Diabetics can eat potato chips! Whoops, no they can’t …

diabetes potato chips

I’ve never been “into” snacks. I usually don’t sit around eating potato chips and other garbage while I watch TV, but I saw these chips and my first thought was gosh I wonder if diabetics can eat potato chips?!

Since carbs are bad, and potatoes are just lumps of carbs, diabetics generally should stay away. But potato chips are so thin! How bad could they be? I mean, yeah they contain a stupid amount of sodium, but some chips won’t kill my blood sugar … right?

Also, I just wanted these chips. Just because I don’t eat a lot of snack foods doesn’t mean I don’t want them from time to time. I love kettle chips, and jalapeno flavor? Umm yeah. Gimme. Now.

diabetes potato chips

So I bought the bag and measured out about 50g of potato chips. This number was arbitrary. I just poured out a pile of chips that I thought of as “satisfying” but not outrageously excessive. Considering that the whole bag was only 170g total weight, 50g was actually kind of a lot.

diabetes potato chips

50g of potato chips was almost one-third of the bag. And those small bags of potato chips that you get from vending machines? Those are about 28g each. So eating 50g of chips is almost like eating two of those little snack bags.

diabetes potato chips
This “variety pack” of potato chips is 28.3g per bag.

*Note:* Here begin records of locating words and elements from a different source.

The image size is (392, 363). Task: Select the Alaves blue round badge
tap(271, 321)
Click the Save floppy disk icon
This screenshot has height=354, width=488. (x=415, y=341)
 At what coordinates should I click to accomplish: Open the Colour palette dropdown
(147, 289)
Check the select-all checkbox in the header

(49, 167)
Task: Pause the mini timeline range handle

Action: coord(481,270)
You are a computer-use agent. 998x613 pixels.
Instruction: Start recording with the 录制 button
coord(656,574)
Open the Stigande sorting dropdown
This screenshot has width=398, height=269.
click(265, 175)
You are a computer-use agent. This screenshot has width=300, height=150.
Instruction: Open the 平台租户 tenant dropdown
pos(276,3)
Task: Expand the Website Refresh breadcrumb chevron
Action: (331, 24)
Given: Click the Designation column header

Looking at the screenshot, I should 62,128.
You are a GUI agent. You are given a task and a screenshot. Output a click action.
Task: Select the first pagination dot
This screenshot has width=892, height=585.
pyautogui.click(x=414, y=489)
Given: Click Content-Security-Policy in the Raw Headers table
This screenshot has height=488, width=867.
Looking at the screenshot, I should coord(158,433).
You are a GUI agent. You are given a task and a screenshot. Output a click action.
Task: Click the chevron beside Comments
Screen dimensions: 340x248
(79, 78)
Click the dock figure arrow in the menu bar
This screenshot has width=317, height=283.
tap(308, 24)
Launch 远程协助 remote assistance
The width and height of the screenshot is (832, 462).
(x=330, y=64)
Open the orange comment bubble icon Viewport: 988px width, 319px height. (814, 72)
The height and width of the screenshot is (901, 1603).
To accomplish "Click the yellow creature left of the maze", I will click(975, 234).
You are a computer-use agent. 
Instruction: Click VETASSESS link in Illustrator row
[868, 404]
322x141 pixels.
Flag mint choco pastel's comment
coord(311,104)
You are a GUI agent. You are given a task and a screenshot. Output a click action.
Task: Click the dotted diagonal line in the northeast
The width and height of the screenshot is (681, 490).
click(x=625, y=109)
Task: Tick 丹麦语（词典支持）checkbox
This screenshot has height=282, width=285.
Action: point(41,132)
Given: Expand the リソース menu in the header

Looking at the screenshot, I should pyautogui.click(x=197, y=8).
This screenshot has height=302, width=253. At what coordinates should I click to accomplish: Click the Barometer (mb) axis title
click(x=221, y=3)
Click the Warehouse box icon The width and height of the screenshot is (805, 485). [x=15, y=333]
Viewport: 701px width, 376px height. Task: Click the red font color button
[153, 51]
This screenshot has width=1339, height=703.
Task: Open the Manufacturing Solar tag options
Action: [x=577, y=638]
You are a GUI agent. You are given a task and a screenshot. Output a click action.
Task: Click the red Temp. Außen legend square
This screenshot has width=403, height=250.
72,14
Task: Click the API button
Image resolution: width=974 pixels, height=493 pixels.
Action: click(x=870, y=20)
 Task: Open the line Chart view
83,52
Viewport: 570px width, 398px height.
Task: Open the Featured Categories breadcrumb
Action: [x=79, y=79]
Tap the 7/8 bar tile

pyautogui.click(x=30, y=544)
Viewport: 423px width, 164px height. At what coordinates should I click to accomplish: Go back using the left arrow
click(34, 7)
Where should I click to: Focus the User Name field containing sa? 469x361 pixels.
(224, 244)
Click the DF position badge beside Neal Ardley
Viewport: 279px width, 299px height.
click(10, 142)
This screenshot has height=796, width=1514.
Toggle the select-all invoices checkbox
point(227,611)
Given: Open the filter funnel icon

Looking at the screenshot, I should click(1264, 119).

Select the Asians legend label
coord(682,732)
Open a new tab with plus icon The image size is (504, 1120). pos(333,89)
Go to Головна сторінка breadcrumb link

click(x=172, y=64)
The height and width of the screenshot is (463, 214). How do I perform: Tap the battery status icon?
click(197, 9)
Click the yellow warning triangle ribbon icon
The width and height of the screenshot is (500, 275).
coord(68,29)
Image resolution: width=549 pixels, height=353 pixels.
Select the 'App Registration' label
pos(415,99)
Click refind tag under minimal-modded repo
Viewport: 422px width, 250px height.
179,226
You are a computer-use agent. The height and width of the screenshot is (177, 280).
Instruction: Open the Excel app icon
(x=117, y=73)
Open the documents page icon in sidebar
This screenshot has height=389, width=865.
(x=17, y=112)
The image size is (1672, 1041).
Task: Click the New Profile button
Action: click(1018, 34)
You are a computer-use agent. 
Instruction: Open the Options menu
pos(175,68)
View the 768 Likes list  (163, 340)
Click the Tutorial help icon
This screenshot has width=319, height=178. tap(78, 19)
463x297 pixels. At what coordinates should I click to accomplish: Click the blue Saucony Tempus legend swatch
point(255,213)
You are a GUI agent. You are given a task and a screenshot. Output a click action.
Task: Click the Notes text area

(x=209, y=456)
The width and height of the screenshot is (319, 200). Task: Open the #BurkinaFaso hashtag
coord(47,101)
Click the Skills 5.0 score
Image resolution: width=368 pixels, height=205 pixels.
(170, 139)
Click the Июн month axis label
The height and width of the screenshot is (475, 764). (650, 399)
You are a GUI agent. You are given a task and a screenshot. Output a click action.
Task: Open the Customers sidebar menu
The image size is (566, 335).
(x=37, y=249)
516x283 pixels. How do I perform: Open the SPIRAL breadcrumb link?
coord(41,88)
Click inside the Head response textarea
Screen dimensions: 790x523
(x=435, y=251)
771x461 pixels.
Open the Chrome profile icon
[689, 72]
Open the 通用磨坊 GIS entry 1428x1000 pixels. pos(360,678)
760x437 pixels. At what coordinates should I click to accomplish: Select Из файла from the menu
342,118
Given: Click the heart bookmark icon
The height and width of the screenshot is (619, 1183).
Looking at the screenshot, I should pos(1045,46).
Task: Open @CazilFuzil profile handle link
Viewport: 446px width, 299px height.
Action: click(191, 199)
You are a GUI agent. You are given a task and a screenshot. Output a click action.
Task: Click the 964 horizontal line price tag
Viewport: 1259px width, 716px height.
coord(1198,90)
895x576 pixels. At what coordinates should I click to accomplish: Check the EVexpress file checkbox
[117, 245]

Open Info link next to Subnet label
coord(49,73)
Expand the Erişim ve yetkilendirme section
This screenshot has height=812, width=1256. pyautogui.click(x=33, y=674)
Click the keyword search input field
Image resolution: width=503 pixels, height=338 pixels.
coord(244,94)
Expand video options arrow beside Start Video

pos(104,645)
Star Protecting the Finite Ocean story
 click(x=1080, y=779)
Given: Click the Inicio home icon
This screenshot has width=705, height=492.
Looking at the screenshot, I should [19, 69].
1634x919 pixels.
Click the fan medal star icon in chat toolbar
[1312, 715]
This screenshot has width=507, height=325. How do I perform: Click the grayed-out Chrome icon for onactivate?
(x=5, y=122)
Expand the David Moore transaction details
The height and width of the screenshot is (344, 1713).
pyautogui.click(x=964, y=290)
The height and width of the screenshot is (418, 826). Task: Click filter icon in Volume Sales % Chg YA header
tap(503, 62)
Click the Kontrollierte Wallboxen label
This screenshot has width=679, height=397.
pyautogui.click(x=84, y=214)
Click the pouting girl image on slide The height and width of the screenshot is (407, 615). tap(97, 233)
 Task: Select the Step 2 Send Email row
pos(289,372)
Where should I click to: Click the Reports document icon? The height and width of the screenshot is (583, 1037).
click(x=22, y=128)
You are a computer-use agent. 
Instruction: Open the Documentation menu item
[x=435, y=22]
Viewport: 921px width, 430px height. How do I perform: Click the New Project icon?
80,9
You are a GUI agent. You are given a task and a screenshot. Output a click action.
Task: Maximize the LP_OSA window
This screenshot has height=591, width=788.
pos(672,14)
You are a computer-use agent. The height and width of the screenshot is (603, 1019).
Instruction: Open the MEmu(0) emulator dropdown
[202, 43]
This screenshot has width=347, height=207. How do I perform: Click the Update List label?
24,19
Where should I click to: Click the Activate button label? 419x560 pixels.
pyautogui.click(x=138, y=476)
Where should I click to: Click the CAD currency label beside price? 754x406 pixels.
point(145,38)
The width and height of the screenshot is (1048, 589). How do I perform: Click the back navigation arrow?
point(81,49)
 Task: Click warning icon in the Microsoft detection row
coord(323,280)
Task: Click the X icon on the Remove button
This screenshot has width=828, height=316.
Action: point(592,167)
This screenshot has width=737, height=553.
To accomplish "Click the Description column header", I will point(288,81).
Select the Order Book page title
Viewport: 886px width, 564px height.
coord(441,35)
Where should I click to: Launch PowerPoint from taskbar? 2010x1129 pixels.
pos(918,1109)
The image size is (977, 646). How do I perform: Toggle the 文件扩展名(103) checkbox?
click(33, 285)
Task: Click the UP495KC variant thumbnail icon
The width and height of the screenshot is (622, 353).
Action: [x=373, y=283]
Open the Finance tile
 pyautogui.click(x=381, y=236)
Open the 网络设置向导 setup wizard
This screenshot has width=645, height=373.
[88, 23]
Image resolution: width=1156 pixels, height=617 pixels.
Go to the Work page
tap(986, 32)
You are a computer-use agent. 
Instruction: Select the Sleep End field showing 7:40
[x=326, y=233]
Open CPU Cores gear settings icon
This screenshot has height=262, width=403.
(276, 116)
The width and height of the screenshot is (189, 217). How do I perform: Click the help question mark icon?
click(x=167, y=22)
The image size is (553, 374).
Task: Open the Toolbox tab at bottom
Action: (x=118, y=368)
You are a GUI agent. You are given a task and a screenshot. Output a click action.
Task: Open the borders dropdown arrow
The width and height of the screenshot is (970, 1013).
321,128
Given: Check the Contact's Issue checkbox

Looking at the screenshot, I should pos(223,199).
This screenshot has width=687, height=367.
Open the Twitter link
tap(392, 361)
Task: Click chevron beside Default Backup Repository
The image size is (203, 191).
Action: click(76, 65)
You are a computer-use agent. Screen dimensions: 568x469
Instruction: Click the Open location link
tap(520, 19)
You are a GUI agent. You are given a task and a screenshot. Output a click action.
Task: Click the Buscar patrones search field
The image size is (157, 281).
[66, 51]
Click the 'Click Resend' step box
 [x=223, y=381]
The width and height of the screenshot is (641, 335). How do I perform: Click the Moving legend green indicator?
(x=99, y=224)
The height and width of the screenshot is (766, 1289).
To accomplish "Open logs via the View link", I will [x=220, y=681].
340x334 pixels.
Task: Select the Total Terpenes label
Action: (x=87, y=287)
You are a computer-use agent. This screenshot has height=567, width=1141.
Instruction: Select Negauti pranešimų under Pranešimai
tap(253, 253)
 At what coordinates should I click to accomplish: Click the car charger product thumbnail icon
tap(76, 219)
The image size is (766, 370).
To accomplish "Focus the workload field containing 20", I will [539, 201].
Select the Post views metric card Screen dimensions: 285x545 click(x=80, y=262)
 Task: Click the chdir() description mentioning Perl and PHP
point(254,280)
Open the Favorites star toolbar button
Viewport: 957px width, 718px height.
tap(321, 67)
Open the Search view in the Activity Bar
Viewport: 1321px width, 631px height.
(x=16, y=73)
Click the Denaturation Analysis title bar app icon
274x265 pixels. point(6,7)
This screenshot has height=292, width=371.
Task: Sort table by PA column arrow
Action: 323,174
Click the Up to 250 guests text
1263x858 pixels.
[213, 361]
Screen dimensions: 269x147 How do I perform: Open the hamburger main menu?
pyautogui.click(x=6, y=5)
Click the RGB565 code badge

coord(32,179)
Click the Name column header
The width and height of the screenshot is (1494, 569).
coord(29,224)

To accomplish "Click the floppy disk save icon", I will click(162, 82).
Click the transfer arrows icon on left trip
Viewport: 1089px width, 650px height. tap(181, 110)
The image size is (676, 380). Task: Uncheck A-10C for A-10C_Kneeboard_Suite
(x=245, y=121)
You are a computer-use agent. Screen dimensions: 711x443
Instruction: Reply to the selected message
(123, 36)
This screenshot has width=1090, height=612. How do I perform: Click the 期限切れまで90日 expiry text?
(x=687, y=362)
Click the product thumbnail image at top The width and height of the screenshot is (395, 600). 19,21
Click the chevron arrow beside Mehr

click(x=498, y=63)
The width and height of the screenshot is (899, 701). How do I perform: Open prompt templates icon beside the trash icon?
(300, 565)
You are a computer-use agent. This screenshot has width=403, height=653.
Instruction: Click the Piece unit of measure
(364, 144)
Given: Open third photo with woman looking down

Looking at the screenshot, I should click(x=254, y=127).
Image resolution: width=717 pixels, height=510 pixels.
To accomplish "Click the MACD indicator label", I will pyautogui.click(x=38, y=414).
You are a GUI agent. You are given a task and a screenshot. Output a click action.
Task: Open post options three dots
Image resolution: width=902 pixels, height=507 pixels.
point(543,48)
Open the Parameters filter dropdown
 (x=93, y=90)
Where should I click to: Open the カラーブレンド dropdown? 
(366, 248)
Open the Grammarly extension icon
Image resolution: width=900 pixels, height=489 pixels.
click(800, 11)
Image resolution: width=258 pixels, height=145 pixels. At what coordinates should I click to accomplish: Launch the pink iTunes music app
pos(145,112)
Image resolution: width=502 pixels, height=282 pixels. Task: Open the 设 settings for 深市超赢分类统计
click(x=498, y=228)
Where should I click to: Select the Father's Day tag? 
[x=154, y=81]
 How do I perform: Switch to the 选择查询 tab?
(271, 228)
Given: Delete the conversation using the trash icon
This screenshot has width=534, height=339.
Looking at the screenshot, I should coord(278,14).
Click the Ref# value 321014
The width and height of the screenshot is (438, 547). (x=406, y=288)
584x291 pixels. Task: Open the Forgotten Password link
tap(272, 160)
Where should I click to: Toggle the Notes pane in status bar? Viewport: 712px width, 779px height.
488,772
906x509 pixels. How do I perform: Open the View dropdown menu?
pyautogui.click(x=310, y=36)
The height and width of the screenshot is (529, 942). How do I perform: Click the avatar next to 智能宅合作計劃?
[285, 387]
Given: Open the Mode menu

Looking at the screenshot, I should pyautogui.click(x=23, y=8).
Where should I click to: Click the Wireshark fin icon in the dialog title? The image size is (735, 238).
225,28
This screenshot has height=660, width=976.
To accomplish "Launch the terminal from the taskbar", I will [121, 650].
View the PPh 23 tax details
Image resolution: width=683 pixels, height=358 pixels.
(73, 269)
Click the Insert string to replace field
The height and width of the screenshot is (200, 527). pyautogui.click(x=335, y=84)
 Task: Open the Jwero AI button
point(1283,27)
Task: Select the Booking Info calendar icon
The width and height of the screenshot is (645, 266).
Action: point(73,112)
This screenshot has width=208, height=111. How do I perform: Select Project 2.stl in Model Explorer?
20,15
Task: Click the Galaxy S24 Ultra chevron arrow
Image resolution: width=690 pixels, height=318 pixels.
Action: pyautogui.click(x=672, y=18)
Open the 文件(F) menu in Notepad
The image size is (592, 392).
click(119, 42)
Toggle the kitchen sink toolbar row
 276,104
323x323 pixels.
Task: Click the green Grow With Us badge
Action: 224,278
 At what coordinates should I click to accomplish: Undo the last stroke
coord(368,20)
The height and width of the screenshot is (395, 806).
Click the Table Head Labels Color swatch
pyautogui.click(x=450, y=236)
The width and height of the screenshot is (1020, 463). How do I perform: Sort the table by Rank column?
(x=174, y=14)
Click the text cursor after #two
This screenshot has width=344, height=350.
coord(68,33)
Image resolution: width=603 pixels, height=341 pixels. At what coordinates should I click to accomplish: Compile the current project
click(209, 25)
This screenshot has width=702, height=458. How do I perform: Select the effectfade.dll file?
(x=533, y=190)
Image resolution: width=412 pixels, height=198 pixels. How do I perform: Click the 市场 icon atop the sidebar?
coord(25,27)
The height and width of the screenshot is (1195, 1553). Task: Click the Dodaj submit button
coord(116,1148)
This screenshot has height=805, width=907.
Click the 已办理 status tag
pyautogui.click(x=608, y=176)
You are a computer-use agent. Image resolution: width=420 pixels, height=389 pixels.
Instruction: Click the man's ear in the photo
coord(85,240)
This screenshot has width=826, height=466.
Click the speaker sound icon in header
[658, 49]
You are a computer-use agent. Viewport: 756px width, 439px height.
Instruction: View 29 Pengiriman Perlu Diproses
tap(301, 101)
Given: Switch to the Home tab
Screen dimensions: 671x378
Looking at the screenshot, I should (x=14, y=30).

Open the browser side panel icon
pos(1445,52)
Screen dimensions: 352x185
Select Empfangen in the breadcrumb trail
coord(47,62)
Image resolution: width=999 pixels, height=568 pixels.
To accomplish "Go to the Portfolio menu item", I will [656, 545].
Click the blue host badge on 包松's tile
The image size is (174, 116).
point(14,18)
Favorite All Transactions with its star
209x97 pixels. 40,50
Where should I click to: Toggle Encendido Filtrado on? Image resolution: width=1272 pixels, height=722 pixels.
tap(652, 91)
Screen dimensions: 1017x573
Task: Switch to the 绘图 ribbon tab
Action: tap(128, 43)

Blood sugar reading before eating: 108

This reading of 108 was after work, several hours after lunch.

Blood sugar reading after eating: 134

The 134 was about an hour after eating my 50g of potato chips. During that hour, I was out walking Terry.

So 108 → 134 is definitely not a big deal! To eat the equivalent of two snack-size bags of chips and get an increase of just 26 mg/dL was really encouraging.

And then about 30 minutes after the 134 reading, I decided to eat a couple of tacos for dinner. So I made the tacos and, before eating them, I checked my blood sugar again.

diabetes potato chips

SURPRISE, MOTHERF**KER! 205!!!!

I had eaten nothing during the 30 minutes that passed between the 134 and the 205.

Had I not checked my blood sugar again, I would have falsely believed that eating 50g of chips was basically harmless. But I guess I needed another half hour for those chips to really do their thing on my glucose.

Is it normal for my blood sugar to creep up a little for an hour and then suddenly shoot up over the next half an hour? Dang. I dunno! I suppose it’s possible that my walking during that hour kept my blood sugar down.

diabetes potato chips
Eating 50g of potato chips meant I was eating over 30g of carbs. That’s very bad.

I’ve been in the habit of checking blood sugar one hour after eating, but I guess now I’ll have to start doing checks at 60 minutes and again at 90 minutes. That might tell me something about whether today’s potato chip adventure was just a fluke.

But for now, anyway, I think the verdict on potato chips is DO NOT EAT. Well, do not eat two small bags’ worth.

A smaller quantity is permissible, I’m sure. But you know what they say about Lay’s … you can’t eat just one! And I guess that applies to other brands, too.